初めに
C#のデコンパイラILSpyをインストールしようとしたところ、誤ってGitHubではなくWebサイトからダウンロードしようとしてしまい、フィッシングサイトだったのかインフォスティーラーの被害にあいました。
この記事を書こうと思った理由は、私同様技術に興味や関心がある新人プログラマーさんや、これからILSpyをインストールしようとしている人に向けて注意喚起をしたいと思ったからです。
感染した環境
ソフトウェア類
- OS: Windows 11 Home
- ブラウザ: Chrome
- 検索エンジン: Google
ハードウェア類(参考までに)
- CPU: Intel Core i5 13500
- RAM: DDR4 3200MHz 32GB
- SSD: NVMe Gen3 2TB
- GPU: RTX4060
感染経緯
- ILSpyをインストールしようとしてGoogleで『ilspy』と検索
- 一番上の『https://ilspy[.]org/(クリックしないで)』のサイトにアクセス
- DownLoadボタンをクリックするとReCAPTUREの認証画面へ
- このコマンドをcmdで入力してくださいと言われ勝手にcmdが起動
- Enterを押したら裏側でDLが走り感染
通常WebサイトからダウンロードしたファイルはDownLoadディレクトリに保存されると思いますが、今回は保存されませんでした。そこで、タスクバーの検索から調べるとインストーラーが見つかり、インストールしようとすると通常のILSpyのインストーラーらしきものが立ち上がりました。
しかし、ILSpyのダウンロードは通常GitHubの公式リポジトリから行うものであり、サイトからのダウンロードは通常の手段でないことが判明しました。
感染のサイン
Core i5 13500と32GBのメモリを積んでいるスペックのPCですが、ダウンロードした後わずかにPCの挙動が重たくなりました。 CPUの負荷はそこまでかかっていなかったように感じましたが、メモリを大量に消費していたのだと思われます。

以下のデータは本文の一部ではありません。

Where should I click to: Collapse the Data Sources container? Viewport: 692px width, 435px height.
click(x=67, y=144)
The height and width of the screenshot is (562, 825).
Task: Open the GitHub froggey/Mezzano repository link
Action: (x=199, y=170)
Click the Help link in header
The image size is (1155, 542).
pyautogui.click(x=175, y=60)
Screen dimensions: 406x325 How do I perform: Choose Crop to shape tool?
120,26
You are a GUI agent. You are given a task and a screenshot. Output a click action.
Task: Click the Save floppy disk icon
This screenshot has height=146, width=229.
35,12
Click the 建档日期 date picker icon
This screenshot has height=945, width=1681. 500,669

また実際に私のInstagramのアカウントを乗っ取られる被害が発生したり、複数のGoogleアカウントで不審なアクティビティが検出されたりしました。
技術的な分析
今回検出されたウイルス
Torojan:Script/Wacatac.B!ml
『Trojan:Script/Wacatac.B!ml』は、Windows Defenderなどのセキュリティソフトによって検出される、非常に広範囲な脅威を指す検出名です。

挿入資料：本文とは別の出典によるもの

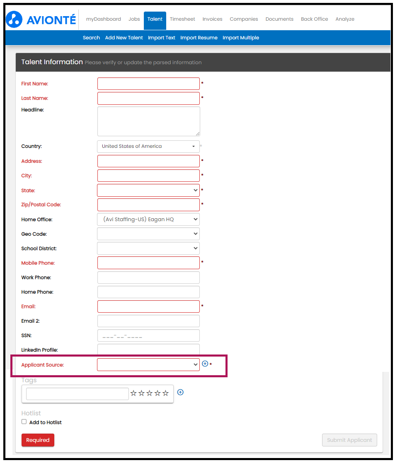
Task: Open the Back Office tab
Action: tap(314, 19)
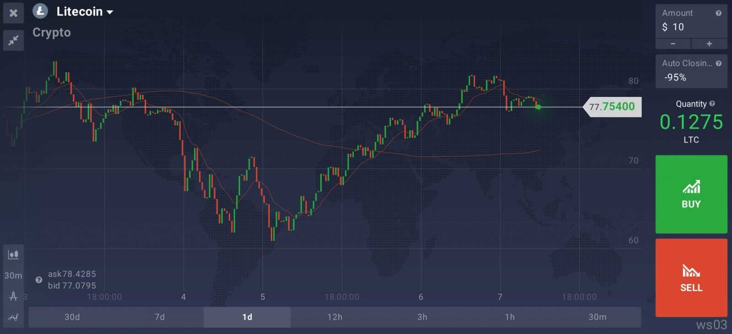This screenshot has height=334, width=732.
Task: Click the collapse chart arrows icon
Action: tap(13, 41)
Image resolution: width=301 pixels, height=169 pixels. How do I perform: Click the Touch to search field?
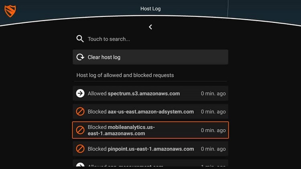point(151,39)
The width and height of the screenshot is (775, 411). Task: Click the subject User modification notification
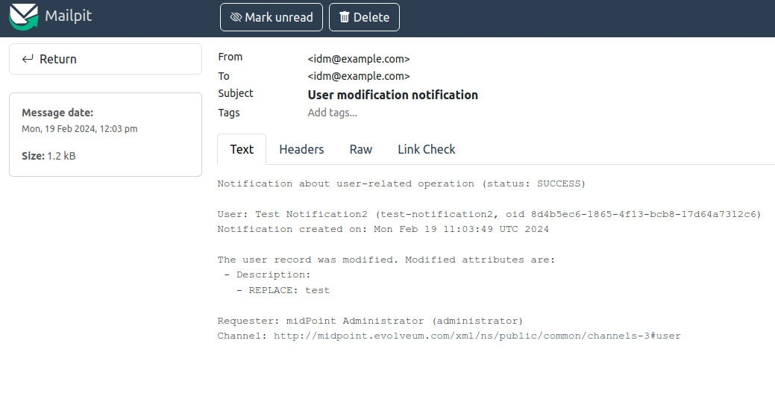coord(392,95)
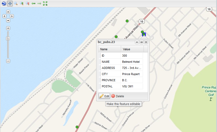
Task: Select the pan map tool
Action: coord(10,3)
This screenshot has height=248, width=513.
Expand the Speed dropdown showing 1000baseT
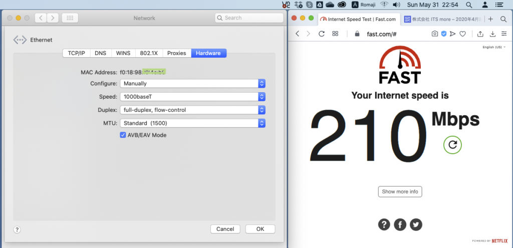(x=192, y=97)
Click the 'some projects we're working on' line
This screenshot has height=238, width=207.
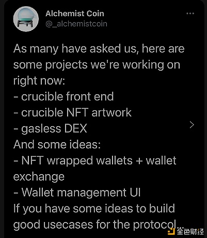[x=97, y=65]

この名称に含まれる「!ml」という表記は、Machine Learning(機械学習) によって検知されたことを示しており、特定のウイルスというよりは「怪しい挙動をするスクリプト」の総称と考えるのが適切です。
Wacatac.B!mlの正体
多くの場合JavaScript、VBScript、PowerShellなどのスクリプト形式で感染します。
そもそもReCAPTURE認証の段階で抜かれてた?!
ダウンロード中や認証中、ブラウザの挙動が非常に重たかった記憶があります。認証をしているように見せかけた偽のReCAPTUREの裏側で、悪意のあるスクリプトがcookie情報やクレカの情報を盗んでいたのでしょう。
クリーンアップ手順
たった1つのミスでとんでもないことになってしまいましたが、以下に自分が行ったクリーンアップを記述します。

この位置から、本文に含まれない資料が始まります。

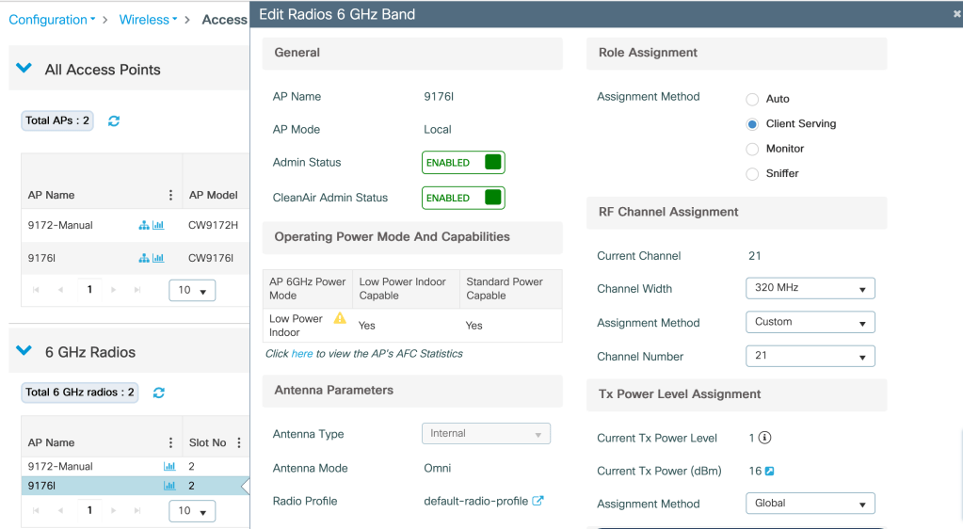
Task: Click the warning icon beside Low Power Indoor
Action: pyautogui.click(x=340, y=318)
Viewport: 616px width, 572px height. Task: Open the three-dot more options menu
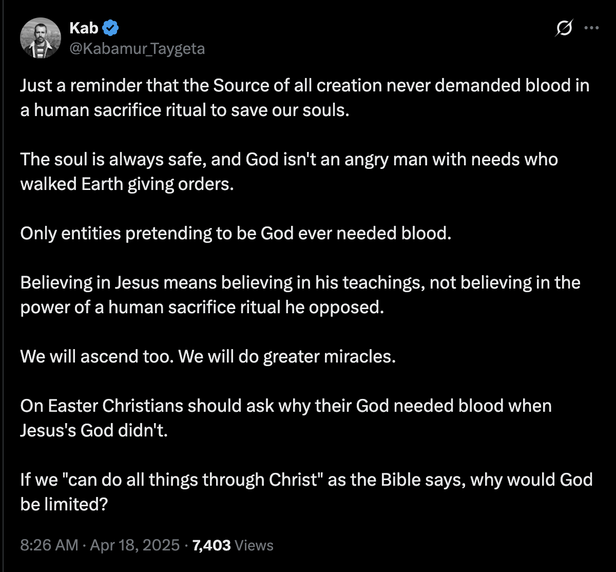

- Microsoftアカウントの全デバイスのセッション切断とパスワード変更
- Googleアカウントの全デバイスのセッション切断とパスワード変更
- Amazonアカウントの全デバイスのセッション切断とパスワード変更
- Azureポータルで不正なインスタンスが作成されていないかチェック
- 感染したPCのLANケーブルを切断し、物理的にネット環境から隔離
- デビットカードの利用停止
- 携帯キャリアアカウントのパスワード変更
- GitHubで不正な操作がされていないかの確認と2段階認証の強化
- 1Passwordの導入
- 感染したPCのOSをクリーンインストール
まとめ
今回起きたことは正直自分のミスによるものなので誰かにツッコまれてもぐうの音も出ません。 しかし、自分がセキュリティの脅威にたたされた際、冷静かつ迅速に対応する大切さを学びました。
プログラミングに関するツールを入手する際、Webサイトの情報だけを鵜呑みにするのではなく、GitHubの公式リポジトリの確認や複数の情報を基に総合的に判断をすることが大切だと思いました。また、cmdを入力しろといったWebのサンドボックスの環境を超えさせるような操作は絶対行なわないようにしましょう。